Stop covering up your instincts with love, which you, with rare exception, understand like pigs in oranges. Be Practical: Don't waste time.
We all once did not know those whom we love now. After all, how, in most cases, are pairs formed? There are two people who do not know each other. At some point, they meet, go on dates, wake up together, stop sleeping with others, go on vacation, and get closer together. Or maybe they don't, but they still cross the line that separates people who have sex "in a relationship" from those who do it "without obligations."
As soon as at least one of the two crosses this line, the most interesting thing begins: the clash of their ideas about the future.
Until recently, they were unaware of each other's existence. Each lived in a world independent of the other, and each of these worlds had its own picture of the future. And suddenly - bam! - these pictures collided.
The clash of ideas about the future is the couple's personal Armageddon: they may survive, but they will have to live on the ashes.

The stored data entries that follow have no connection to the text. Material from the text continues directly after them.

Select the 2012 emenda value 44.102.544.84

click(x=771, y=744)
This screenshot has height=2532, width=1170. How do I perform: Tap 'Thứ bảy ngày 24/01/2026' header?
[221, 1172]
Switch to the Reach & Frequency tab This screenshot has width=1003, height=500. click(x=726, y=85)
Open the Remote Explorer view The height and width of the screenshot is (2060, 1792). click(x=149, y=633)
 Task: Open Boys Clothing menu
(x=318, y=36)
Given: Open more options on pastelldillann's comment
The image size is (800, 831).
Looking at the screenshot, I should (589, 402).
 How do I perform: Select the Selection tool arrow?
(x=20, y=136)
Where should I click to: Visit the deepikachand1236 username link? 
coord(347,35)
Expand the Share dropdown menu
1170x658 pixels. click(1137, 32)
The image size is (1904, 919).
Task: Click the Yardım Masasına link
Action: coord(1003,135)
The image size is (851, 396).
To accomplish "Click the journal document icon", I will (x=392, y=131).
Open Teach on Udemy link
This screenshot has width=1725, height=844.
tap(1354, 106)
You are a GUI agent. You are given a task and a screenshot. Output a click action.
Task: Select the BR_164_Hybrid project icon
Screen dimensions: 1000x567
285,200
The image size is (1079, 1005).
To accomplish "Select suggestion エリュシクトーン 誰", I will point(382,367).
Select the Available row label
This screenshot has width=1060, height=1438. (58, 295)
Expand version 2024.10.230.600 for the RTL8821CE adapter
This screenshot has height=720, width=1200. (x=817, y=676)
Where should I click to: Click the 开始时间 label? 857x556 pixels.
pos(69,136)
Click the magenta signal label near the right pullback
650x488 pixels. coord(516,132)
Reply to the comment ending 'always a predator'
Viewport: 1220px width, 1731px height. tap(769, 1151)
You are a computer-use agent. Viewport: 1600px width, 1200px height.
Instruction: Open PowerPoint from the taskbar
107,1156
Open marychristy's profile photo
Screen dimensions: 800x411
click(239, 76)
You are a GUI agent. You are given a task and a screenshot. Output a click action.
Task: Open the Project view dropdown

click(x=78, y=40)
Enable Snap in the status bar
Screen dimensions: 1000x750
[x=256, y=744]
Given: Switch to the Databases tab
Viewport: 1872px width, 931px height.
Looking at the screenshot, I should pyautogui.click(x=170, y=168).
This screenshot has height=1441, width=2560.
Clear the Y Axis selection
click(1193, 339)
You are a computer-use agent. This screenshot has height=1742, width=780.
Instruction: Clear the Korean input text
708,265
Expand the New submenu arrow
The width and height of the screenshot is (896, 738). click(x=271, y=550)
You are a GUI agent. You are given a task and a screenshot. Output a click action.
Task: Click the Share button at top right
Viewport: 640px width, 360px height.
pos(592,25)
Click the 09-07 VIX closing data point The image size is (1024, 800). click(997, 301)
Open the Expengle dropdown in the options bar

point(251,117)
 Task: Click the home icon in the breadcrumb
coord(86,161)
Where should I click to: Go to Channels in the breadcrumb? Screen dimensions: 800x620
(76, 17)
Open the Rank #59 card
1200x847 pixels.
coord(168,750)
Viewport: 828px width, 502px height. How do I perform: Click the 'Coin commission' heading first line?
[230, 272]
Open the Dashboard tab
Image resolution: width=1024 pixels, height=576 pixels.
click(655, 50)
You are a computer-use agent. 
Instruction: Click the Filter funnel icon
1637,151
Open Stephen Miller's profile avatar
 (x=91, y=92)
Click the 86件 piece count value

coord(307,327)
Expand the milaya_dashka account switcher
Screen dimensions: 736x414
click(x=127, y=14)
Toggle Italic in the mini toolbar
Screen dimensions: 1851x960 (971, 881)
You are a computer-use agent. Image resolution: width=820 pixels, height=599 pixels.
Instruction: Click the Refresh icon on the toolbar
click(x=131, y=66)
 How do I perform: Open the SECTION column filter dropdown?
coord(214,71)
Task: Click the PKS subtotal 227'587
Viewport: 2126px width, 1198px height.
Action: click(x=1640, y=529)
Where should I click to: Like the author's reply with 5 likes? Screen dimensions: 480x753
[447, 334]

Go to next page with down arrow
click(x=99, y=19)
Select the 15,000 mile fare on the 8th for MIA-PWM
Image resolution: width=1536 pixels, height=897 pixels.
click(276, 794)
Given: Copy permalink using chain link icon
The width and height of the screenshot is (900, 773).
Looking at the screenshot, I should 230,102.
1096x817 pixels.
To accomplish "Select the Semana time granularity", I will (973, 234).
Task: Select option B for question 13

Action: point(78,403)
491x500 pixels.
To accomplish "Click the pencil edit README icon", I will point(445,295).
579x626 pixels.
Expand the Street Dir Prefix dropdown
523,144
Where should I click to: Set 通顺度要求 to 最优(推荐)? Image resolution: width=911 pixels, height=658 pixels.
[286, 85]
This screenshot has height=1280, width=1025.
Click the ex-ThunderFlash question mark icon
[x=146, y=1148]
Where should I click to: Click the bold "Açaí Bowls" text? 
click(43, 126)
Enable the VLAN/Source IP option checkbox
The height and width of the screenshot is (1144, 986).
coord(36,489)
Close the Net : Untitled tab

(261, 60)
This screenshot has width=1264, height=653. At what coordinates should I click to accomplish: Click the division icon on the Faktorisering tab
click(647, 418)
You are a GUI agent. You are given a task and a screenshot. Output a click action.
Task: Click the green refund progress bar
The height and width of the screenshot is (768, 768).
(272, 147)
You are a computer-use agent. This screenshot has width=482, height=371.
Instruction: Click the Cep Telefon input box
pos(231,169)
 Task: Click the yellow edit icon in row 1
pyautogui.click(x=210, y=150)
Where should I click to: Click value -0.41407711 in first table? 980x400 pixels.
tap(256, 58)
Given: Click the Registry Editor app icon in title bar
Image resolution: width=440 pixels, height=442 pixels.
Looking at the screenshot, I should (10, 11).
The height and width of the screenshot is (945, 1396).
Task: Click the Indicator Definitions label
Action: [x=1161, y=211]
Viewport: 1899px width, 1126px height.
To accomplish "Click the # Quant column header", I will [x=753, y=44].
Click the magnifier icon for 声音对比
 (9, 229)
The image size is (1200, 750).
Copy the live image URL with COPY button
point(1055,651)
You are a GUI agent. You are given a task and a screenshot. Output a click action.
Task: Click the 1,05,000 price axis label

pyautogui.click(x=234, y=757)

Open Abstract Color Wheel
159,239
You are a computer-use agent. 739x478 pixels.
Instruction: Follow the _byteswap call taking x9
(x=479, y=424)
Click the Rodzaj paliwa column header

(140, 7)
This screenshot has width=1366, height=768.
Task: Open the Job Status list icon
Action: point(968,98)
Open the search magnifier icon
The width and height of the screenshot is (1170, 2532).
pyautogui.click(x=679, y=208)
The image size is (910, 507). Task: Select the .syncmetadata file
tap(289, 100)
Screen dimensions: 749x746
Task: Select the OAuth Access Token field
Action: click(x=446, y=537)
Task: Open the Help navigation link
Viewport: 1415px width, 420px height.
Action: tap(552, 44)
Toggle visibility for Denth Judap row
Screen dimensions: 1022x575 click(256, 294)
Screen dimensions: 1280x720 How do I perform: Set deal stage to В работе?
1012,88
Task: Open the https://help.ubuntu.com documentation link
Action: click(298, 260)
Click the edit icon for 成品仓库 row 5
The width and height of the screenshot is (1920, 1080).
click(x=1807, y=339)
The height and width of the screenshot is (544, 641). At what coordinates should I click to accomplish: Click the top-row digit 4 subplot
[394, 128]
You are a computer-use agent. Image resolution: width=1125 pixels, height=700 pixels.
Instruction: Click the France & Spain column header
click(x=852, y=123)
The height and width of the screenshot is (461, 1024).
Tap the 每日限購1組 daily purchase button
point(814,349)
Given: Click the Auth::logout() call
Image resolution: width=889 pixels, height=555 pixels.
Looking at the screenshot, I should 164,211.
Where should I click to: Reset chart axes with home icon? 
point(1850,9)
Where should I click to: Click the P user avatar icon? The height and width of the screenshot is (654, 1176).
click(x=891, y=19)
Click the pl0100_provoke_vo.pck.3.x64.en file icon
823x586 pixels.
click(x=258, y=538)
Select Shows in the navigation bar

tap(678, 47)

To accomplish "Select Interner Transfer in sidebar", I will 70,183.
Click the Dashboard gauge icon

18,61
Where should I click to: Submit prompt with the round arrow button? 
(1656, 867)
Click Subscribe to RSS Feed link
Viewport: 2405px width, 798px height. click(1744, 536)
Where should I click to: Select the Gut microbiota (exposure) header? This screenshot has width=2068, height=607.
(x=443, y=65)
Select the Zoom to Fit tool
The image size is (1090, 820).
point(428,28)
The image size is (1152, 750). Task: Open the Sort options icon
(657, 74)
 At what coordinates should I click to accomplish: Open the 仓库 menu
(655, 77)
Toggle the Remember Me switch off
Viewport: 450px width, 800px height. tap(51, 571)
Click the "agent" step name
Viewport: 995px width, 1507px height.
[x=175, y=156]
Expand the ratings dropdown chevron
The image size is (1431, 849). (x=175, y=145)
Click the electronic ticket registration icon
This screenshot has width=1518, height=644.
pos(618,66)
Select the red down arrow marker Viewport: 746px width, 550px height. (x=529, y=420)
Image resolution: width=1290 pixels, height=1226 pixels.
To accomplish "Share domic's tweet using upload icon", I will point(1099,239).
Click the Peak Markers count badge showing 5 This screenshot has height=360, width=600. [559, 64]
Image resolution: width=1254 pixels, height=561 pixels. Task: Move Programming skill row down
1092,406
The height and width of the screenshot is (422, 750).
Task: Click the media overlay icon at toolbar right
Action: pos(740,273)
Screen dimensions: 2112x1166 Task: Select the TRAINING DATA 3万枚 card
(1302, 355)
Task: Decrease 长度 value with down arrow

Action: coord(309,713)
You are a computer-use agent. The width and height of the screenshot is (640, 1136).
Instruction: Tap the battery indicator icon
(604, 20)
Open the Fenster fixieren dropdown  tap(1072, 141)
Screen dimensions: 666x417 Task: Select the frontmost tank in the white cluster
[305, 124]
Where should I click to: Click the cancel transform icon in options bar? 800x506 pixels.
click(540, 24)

How do these collisions happen?
Well, for example, in her fantasies, which came into her head with the first menstruation, and so sat there, she sees herself with her husband and offspring at breakfast with orange juice in the living room with panoramic windows. In old age, she sees herself with the same husband in the same living room together by the fireplace.

And he, for example, always dreamed of an expedition to Antarctica and how, having traveled all over the world and having received an Oscar or Nobel Prize, he would sit like Bukovsky in Peredelkino and, sipping undiluted whiskey or white with ice, tap his great novel. And so that a young mistress would walk somewhere nearby. Desirable - naked. Quiet desirable.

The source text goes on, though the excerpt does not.